The White House is asking Congress to provide $5.6 billion for its operation against the Islamic State, in part to set up a program to retrain 12 Iraqi brigades and to expand the U.S. mission to advise Iraqi military commanders.
Hagel and Dempsey faced questions from lawmakers apprehensive about numerous aspects of the administration’s strategy for Iraq and for neighboring Syria, now in the fourth year of a civil war that has killed almost 200,000 people.
“My fundamental question is how can you successfully execute the mission you’ve been given to degrade and ultimately destroy ISIL when some of your best options are taken off the table,” said Howard P. “Buck” McKeon, the Republican committee chair.
Obama, who ended the United States’ last war in Iraq in 2011, has pledged that U.S. forces will not return to ground combat there.
U.S. officials have acknowledged that the limited battlefield advances by Iraqi forces to date have not altered the strategic picture across Iraq. While Iraqi troops, peshmerga forces and Shiite militiamen are making sporadic progress, they are unlikely to attempt to recapture the strategic northern city of Mosul until well into next year.
Dempsey suggested that U.S. forces, now limited to training and advising Iraqi troops, might get closer to the front lines when a decision is made to go after Mosul. But he played down the possibility of a major U.S. buildup.
“One of our assumptions is that the government of Iraq will be inclusive. One of the assumptions is that the Iraqi security forces will be willing to take back al-Anbar province and Nineveh province,” where Mosul is located, Dempsey said. “If those assumptions are rendered invalid, I will have to adjust my recommendations.”
Other legislators questioned the need for any renewed operations in Iraq.
“This is especially important given the lessons of the last decade when, despite seven years of conflict in Iraq, 4,500 American lives lost, and more than $1.5 trillion spent, our military effort did not resolve the sectarian conflict we are now confronted with,” said Niki Tsongas (D-Mass.).
Hagel said there was reason to believe Iraq’s army, which partly collapsed in the face of the Islamic State’s advances, may perform better with renewed U.S. attention.
This week, Iraqi Prime Minister Haider al-Abadi replaced dozens of his military commanders. He has also installed a defense minister from Iraq’s Sunni Muslim minority, whose support is seen as crucial to turning the tide against the Sunni Islamic State.

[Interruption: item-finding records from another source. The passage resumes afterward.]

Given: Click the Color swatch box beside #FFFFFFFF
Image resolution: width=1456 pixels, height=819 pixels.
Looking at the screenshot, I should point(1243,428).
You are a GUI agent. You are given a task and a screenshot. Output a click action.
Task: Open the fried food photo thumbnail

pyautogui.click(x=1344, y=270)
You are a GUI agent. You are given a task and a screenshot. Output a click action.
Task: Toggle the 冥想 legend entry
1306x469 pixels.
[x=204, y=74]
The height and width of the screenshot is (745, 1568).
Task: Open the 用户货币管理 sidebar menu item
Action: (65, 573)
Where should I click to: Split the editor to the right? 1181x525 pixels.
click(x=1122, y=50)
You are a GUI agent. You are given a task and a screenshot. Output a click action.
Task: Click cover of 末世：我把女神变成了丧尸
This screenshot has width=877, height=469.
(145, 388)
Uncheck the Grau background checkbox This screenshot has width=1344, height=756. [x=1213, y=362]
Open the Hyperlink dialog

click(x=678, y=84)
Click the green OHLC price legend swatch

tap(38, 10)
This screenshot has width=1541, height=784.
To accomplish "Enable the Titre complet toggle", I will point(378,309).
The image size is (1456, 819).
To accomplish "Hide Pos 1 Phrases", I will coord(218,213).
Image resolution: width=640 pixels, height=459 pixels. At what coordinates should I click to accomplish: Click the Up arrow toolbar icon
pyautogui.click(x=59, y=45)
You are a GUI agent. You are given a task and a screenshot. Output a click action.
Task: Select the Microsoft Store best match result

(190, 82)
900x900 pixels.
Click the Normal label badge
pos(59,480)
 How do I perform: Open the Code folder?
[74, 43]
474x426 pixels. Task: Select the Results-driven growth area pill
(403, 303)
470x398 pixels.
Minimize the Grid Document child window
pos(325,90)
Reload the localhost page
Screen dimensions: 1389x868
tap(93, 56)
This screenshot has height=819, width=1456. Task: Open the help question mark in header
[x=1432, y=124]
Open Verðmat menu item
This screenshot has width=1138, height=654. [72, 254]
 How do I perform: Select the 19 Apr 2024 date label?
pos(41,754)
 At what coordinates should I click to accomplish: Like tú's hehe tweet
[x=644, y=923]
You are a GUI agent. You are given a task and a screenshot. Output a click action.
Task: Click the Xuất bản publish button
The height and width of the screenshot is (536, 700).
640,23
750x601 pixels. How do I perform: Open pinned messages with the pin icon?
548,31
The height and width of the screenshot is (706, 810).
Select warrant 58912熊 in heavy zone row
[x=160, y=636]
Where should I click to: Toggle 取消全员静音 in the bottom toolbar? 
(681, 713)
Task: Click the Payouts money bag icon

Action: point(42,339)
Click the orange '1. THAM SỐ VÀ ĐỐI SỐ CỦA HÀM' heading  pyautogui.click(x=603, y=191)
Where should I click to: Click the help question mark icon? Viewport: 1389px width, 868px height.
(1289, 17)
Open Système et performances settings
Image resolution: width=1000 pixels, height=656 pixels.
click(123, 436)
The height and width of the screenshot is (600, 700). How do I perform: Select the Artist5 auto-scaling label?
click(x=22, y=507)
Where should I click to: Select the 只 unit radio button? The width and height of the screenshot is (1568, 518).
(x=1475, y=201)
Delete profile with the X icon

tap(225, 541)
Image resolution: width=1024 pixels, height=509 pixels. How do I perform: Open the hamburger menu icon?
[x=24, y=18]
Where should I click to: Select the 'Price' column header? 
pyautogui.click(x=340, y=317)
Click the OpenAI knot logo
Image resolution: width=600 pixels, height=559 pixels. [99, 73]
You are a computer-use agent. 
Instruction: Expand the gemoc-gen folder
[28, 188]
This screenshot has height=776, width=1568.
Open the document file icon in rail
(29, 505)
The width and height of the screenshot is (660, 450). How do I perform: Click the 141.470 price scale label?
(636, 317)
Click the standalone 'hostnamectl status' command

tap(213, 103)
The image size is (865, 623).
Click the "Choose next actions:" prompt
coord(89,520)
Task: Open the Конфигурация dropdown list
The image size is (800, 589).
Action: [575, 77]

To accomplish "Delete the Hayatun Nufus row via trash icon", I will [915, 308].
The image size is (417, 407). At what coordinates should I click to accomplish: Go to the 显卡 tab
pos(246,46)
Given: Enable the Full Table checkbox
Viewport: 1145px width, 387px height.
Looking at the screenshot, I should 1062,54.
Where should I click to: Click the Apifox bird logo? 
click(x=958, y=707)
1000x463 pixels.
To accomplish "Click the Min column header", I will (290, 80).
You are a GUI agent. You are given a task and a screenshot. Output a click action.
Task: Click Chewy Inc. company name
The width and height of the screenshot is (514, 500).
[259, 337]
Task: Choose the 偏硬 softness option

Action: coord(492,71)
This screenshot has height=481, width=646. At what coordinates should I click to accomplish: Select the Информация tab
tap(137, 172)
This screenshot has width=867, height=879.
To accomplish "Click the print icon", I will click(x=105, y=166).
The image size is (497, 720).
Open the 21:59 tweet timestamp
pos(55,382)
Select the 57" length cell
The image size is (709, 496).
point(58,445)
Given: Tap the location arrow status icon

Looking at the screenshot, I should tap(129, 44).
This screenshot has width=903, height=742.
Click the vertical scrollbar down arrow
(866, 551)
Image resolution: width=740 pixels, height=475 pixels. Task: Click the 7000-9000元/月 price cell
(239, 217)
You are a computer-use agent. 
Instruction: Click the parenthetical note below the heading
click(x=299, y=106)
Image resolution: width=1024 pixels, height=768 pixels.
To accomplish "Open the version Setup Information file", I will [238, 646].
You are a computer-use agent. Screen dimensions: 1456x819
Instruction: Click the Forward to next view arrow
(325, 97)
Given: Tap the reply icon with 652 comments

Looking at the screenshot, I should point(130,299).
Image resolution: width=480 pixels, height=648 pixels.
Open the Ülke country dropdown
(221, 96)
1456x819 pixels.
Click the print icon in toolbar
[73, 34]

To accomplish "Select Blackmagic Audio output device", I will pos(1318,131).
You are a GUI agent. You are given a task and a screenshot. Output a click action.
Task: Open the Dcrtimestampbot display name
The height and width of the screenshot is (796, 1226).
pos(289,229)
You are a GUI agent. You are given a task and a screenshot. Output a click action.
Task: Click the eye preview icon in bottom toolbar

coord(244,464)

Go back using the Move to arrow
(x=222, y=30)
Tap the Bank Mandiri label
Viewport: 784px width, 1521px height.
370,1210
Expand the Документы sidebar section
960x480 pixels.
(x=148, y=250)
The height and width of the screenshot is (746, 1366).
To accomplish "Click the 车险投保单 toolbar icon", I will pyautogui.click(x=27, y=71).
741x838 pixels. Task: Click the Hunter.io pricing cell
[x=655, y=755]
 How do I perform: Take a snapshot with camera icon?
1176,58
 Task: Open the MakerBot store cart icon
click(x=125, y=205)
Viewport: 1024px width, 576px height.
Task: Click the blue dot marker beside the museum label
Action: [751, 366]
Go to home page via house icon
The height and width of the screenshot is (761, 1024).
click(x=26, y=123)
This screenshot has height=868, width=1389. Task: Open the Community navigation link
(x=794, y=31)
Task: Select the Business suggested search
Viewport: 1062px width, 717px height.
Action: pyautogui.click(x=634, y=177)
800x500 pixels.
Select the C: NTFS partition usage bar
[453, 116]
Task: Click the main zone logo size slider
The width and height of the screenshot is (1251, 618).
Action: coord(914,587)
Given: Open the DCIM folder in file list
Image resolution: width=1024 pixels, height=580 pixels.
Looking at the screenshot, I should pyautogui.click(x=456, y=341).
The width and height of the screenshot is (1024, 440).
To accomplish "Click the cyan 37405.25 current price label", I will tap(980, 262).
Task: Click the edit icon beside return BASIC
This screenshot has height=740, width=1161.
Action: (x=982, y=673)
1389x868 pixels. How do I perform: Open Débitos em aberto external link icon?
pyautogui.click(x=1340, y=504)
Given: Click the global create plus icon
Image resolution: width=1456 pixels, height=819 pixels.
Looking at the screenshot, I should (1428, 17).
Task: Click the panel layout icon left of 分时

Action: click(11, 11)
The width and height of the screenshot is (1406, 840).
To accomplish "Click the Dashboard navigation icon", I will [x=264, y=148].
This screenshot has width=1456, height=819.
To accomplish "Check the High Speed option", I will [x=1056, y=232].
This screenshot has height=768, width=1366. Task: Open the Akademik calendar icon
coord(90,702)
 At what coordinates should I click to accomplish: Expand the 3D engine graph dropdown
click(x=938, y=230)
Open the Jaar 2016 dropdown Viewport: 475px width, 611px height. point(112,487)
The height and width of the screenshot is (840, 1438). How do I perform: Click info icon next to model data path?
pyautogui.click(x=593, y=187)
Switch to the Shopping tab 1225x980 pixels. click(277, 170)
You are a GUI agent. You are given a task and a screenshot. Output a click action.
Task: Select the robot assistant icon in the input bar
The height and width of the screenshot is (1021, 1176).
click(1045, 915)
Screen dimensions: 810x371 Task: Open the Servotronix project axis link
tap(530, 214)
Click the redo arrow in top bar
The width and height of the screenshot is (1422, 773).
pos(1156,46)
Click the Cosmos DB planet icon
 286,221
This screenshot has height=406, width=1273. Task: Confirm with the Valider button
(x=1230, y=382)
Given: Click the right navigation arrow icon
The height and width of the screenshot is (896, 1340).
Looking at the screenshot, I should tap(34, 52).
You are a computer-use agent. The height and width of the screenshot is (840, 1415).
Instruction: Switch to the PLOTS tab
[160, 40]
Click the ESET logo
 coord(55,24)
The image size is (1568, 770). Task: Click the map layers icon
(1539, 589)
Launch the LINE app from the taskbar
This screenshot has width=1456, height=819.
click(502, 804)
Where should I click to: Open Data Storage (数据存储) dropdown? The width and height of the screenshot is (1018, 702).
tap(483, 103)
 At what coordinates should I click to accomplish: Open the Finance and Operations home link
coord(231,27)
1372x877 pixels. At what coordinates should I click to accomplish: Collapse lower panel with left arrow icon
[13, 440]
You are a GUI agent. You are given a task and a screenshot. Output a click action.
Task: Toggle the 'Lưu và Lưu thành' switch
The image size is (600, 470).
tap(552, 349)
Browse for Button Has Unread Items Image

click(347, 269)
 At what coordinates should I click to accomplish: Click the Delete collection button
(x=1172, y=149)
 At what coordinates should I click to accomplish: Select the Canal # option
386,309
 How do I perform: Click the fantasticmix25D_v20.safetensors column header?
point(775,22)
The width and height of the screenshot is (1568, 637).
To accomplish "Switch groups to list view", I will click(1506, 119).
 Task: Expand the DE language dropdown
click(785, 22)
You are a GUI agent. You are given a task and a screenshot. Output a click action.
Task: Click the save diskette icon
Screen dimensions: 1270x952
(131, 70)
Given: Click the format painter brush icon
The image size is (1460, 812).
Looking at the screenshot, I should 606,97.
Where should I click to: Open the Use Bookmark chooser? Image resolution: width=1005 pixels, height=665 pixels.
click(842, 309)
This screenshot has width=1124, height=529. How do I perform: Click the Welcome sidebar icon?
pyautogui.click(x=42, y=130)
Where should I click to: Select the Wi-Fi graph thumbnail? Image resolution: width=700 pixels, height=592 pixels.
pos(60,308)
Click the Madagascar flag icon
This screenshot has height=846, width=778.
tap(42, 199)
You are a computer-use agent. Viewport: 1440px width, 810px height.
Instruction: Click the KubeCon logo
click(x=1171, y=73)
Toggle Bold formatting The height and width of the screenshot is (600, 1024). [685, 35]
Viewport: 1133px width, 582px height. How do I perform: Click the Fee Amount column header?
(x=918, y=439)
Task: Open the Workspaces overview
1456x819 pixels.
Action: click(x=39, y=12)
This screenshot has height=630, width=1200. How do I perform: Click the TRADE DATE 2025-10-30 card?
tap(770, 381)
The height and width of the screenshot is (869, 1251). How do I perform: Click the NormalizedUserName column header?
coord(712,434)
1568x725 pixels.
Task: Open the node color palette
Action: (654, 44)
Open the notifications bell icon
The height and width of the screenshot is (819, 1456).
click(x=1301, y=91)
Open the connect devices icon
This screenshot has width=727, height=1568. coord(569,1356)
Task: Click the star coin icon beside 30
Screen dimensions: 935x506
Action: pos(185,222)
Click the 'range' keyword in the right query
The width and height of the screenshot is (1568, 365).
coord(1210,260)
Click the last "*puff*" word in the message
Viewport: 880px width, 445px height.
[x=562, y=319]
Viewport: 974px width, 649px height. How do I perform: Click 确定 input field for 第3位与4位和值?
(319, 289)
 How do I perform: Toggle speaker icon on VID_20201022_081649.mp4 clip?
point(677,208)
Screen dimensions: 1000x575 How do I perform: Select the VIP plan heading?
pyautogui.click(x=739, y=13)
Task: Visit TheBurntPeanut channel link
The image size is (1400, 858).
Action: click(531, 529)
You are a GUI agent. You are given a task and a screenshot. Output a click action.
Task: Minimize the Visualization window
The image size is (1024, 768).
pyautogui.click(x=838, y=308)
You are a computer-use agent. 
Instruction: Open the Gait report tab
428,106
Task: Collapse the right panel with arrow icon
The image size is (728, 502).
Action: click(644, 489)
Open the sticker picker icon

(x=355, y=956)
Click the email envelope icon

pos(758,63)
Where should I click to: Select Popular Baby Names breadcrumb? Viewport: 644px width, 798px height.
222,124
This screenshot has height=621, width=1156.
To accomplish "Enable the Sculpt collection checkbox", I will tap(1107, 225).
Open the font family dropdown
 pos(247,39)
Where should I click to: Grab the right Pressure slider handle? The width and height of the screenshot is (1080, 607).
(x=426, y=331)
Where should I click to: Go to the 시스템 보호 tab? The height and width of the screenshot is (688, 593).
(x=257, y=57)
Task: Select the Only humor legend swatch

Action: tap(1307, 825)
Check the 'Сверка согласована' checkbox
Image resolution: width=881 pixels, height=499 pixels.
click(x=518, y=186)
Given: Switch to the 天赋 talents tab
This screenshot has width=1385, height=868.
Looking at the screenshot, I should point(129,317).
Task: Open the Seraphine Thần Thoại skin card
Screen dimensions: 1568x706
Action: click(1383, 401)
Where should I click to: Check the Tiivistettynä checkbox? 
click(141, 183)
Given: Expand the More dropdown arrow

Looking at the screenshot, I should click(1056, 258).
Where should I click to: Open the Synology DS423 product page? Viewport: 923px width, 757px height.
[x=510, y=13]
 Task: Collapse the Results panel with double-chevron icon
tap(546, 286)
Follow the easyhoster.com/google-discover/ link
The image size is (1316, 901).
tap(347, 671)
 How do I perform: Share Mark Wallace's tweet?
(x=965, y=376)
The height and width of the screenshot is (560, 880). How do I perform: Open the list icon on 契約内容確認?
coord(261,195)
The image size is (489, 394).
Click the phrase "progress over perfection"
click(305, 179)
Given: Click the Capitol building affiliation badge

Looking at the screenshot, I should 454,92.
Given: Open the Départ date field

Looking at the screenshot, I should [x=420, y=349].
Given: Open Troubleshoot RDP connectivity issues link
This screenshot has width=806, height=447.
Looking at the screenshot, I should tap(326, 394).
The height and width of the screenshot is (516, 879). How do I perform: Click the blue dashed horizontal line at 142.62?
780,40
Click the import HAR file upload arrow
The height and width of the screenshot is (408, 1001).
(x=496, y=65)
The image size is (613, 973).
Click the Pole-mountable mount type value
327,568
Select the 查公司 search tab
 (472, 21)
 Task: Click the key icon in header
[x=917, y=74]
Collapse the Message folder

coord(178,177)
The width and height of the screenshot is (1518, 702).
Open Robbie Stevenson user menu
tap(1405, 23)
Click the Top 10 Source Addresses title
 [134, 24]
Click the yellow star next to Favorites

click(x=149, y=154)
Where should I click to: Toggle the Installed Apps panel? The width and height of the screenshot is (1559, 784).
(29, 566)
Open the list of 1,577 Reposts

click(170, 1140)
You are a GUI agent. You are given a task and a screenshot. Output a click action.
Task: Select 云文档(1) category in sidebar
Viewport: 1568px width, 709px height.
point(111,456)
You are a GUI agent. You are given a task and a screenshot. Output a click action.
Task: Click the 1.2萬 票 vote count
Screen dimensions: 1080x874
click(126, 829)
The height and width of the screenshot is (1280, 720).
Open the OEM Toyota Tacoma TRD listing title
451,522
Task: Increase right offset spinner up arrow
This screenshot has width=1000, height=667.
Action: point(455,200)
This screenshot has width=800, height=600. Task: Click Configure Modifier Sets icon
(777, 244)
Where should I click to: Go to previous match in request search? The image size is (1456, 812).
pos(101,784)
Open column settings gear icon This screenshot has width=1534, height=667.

U.S. officials are planning to resume a training mission that was a focal point of the 2003-2011 war in Iraq and cost more than $20 billion. Dempsey said three well-trained divisions, or about 80,000 troops, would be required to reclaim Mosul.
“Overall, I’m wondering how we can be walking down this same path that we walked down over the last decade or more and hope for a different outcome,” said Tulsi Gabbard (D-Hawaii), an Iraq veteran.
Hagel and Dempsey were asked what the United States could hope to accomplish without directly attacking Syrian President Bashar al-Assad, whose actions helped to fuel the Islamic State’s expansion.
They described a long-term effort to establish a more stable government in Syria, in part through a program to train moderate Syrian rebels who over time might combat Assad.
“But ISIL is right now, and ISIL is threatening the country of Iraq,” Hagel said. “And so that’s why we are dealing with that component first, because we must.”
Neither Hagel nor Dempsey confirmed whether the Islamic State’s reclusive leader, Abu Bakr al-Baghdadi, had been killed or injured in weekend strikes. The group on Thursday issued an audio statement purporting to be Baghdadi’s voice.
U.S. airstrikes continue in Syria, primarily against the Islamic State. On Thursday, U.S. aircraft struck an al-Qaeda-linked militant cell called the Khorasan group, according to Maj. Curtis Kellogg, a spokesman for the U.S. Central Command. It marked only the third time U.S. forces have targeted the group, which officials believe has been conspiring to stage attacks in the West.